[DATA SUPPLIED — start]

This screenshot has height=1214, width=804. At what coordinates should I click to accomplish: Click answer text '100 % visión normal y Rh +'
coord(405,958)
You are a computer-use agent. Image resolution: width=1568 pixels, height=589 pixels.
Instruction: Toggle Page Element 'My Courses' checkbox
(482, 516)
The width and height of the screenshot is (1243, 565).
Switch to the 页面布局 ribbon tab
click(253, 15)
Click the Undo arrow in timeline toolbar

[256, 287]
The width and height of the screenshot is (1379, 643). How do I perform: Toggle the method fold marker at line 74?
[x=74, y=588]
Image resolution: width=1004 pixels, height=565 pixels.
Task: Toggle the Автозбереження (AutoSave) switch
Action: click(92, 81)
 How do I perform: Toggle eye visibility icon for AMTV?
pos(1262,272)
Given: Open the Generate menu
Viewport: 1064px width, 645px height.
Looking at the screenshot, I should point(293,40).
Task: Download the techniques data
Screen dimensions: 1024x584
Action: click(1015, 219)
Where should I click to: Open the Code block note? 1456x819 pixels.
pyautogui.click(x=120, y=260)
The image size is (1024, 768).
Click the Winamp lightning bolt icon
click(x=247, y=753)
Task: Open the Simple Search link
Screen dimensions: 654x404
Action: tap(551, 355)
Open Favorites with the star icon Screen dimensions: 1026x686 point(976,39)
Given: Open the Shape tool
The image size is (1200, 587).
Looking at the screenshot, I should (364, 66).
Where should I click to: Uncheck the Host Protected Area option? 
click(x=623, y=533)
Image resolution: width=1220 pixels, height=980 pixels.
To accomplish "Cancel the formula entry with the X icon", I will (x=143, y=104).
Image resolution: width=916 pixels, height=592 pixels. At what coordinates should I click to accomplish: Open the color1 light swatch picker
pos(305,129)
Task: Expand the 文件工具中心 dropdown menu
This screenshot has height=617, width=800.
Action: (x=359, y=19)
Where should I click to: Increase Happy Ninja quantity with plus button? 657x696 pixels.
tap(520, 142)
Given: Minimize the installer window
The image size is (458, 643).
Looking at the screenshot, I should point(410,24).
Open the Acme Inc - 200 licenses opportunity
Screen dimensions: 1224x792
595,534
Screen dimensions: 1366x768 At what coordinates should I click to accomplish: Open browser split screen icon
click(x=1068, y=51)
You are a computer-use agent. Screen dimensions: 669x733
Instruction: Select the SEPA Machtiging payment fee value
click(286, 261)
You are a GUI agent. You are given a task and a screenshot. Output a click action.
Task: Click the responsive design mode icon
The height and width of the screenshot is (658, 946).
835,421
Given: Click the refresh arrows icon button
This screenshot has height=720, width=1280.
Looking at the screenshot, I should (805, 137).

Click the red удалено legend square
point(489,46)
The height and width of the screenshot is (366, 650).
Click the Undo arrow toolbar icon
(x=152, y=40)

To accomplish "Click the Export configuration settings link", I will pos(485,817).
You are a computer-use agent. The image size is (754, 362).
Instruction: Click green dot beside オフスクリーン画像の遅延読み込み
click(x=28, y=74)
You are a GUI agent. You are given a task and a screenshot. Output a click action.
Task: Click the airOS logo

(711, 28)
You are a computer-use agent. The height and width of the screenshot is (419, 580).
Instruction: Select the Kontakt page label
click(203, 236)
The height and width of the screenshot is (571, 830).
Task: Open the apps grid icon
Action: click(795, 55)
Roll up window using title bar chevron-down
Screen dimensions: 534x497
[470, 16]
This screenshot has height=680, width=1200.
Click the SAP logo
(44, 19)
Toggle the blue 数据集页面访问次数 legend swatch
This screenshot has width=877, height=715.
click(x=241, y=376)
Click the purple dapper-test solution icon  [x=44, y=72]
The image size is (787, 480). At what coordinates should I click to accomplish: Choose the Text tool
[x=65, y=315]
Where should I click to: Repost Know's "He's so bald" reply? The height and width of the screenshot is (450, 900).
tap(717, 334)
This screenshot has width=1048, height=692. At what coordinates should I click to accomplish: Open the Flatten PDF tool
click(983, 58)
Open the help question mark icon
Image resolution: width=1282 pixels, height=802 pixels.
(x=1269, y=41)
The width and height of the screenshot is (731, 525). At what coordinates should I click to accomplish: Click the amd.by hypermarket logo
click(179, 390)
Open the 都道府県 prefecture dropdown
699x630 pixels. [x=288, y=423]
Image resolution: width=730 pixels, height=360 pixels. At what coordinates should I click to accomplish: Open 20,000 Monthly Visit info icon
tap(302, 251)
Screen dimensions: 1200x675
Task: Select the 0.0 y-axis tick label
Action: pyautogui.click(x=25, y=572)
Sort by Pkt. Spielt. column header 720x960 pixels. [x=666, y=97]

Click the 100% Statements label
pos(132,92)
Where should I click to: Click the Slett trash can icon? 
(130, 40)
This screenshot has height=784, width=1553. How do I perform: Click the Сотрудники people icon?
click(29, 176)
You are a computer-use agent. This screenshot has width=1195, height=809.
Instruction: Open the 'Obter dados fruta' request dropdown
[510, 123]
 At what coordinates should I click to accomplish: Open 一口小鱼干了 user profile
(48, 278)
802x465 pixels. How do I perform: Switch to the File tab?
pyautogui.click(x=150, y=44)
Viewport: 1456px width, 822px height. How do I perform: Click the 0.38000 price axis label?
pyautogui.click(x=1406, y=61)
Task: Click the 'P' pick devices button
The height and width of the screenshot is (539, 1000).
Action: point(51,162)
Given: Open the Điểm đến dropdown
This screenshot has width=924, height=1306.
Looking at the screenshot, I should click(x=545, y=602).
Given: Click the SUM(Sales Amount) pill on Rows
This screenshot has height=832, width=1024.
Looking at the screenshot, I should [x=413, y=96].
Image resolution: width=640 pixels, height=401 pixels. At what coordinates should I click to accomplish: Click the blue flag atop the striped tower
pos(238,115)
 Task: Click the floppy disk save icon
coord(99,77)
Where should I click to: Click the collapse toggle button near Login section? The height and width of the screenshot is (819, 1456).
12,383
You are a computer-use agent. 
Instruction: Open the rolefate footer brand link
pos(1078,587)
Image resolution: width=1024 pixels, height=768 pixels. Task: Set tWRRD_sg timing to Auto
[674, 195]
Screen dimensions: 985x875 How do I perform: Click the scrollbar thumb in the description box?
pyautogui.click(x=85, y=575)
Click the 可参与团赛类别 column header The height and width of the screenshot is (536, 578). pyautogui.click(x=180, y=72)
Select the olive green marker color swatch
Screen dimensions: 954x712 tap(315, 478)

[DATA SUPPLIED — finish]

> _ASSIGNED TASK_
Set down the whole of the material again, exactly.

> _EXPECTED OUTPUT_
This screenshot has height=1214, width=804. At what coordinates should I click to accomplish: Click answer text '100 % visión normal y Rh +'
coord(405,958)
You are a computer-use agent. Image resolution: width=1568 pixels, height=589 pixels.
Instruction: Toggle Page Element 'My Courses' checkbox
(482, 516)
The width and height of the screenshot is (1243, 565).
Switch to the 页面布局 ribbon tab
click(253, 15)
Click the Undo arrow in timeline toolbar

[256, 287]
The width and height of the screenshot is (1379, 643). How do I perform: Toggle the method fold marker at line 74?
[x=74, y=588]
Image resolution: width=1004 pixels, height=565 pixels.
Task: Toggle the Автозбереження (AutoSave) switch
Action: click(92, 81)
 How do I perform: Toggle eye visibility icon for AMTV?
pos(1262,272)
Given: Open the Generate menu
Viewport: 1064px width, 645px height.
Looking at the screenshot, I should point(293,40).
Task: Download the techniques data
Screen dimensions: 1024x584
Action: click(1015, 219)
Where should I click to: Open the Code block note? 1456x819 pixels.
pyautogui.click(x=120, y=260)
The image size is (1024, 768).
Click the Winamp lightning bolt icon
click(x=247, y=753)
Task: Open the Simple Search link
Screen dimensions: 654x404
Action: tap(551, 355)
Open Favorites with the star icon Screen dimensions: 1026x686 point(976,39)
Given: Open the Shape tool
The image size is (1200, 587).
Looking at the screenshot, I should (364, 66).
Where should I click to: Uncheck the Host Protected Area option? 
click(x=623, y=533)
Image resolution: width=1220 pixels, height=980 pixels.
To accomplish "Cancel the formula entry with the X icon", I will (x=143, y=104).
Image resolution: width=916 pixels, height=592 pixels. At what coordinates should I click to accomplish: Open the color1 light swatch picker
pos(305,129)
Task: Expand the 文件工具中心 dropdown menu
This screenshot has height=617, width=800.
Action: (x=359, y=19)
Where should I click to: Increase Happy Ninja quantity with plus button? 657x696 pixels.
tap(520, 142)
Given: Minimize the installer window
The image size is (458, 643).
Looking at the screenshot, I should point(410,24).
Open the Acme Inc - 200 licenses opportunity
Screen dimensions: 1224x792
595,534
Screen dimensions: 1366x768 At what coordinates should I click to accomplish: Open browser split screen icon
click(x=1068, y=51)
You are a computer-use agent. Screen dimensions: 669x733
Instruction: Select the SEPA Machtiging payment fee value
click(286, 261)
You are a GUI agent. You are given a task and a screenshot. Output a click action.
Task: Click the responsive design mode icon
The height and width of the screenshot is (658, 946).
835,421
Given: Click the refresh arrows icon button
This screenshot has height=720, width=1280.
Looking at the screenshot, I should (805, 137).

Click the red удалено legend square
point(489,46)
The height and width of the screenshot is (366, 650).
Click the Undo arrow toolbar icon
(x=152, y=40)

To accomplish "Click the Export configuration settings link", I will pos(485,817).
You are a computer-use agent. The image size is (754, 362).
Instruction: Click green dot beside オフスクリーン画像の遅延読み込み
click(x=28, y=74)
You are a GUI agent. You are given a task and a screenshot. Output a click action.
Task: Click the airOS logo

(711, 28)
You are a computer-use agent. The height and width of the screenshot is (419, 580).
Instruction: Select the Kontakt page label
click(203, 236)
The height and width of the screenshot is (571, 830).
Task: Open the apps grid icon
Action: click(795, 55)
Roll up window using title bar chevron-down
Screen dimensions: 534x497
[470, 16]
This screenshot has height=680, width=1200.
Click the SAP logo
(44, 19)
Toggle the blue 数据集页面访问次数 legend swatch
This screenshot has width=877, height=715.
click(x=241, y=376)
Click the purple dapper-test solution icon  [x=44, y=72]
The image size is (787, 480). At what coordinates should I click to accomplish: Choose the Text tool
[x=65, y=315]
Where should I click to: Repost Know's "He's so bald" reply? The height and width of the screenshot is (450, 900).
tap(717, 334)
This screenshot has width=1048, height=692. At what coordinates should I click to accomplish: Open the Flatten PDF tool
click(983, 58)
Open the help question mark icon
Image resolution: width=1282 pixels, height=802 pixels.
(x=1269, y=41)
The width and height of the screenshot is (731, 525). At what coordinates should I click to accomplish: Click the amd.by hypermarket logo
click(179, 390)
Open the 都道府県 prefecture dropdown
699x630 pixels. [x=288, y=423]
Image resolution: width=730 pixels, height=360 pixels. At what coordinates should I click to accomplish: Open 20,000 Monthly Visit info icon
tap(302, 251)
Screen dimensions: 1200x675
Task: Select the 0.0 y-axis tick label
Action: pyautogui.click(x=25, y=572)
Sort by Pkt. Spielt. column header 720x960 pixels. [x=666, y=97]

Click the 100% Statements label
pos(132,92)
Where should I click to: Click the Slett trash can icon? 
(130, 40)
This screenshot has height=784, width=1553. How do I perform: Click the Сотрудники people icon?
click(29, 176)
You are a computer-use agent. This screenshot has width=1195, height=809.
Instruction: Open the 'Obter dados fruta' request dropdown
[510, 123]
 At what coordinates should I click to accomplish: Open 一口小鱼干了 user profile
(48, 278)
802x465 pixels. How do I perform: Switch to the File tab?
pyautogui.click(x=150, y=44)
Viewport: 1456px width, 822px height. How do I perform: Click the 0.38000 price axis label?
pyautogui.click(x=1406, y=61)
Task: Click the 'P' pick devices button
The height and width of the screenshot is (539, 1000).
Action: point(51,162)
Given: Open the Điểm đến dropdown
This screenshot has width=924, height=1306.
Looking at the screenshot, I should click(x=545, y=602).
Given: Click the SUM(Sales Amount) pill on Rows
This screenshot has height=832, width=1024.
Looking at the screenshot, I should [x=413, y=96].
Image resolution: width=640 pixels, height=401 pixels. At what coordinates should I click to accomplish: Click the blue flag atop the striped tower
pos(238,115)
 Task: Click the floppy disk save icon
coord(99,77)
Where should I click to: Click the collapse toggle button near Login section? The height and width of the screenshot is (819, 1456).
12,383
You are a computer-use agent. 
Instruction: Open the rolefate footer brand link
pos(1078,587)
Image resolution: width=1024 pixels, height=768 pixels. Task: Set tWRRD_sg timing to Auto
[674, 195]
Screen dimensions: 985x875 How do I perform: Click the scrollbar thumb in the description box?
pyautogui.click(x=85, y=575)
Click the 可参与团赛类别 column header The height and width of the screenshot is (536, 578). pyautogui.click(x=180, y=72)
Select the olive green marker color swatch
Screen dimensions: 954x712 tap(315, 478)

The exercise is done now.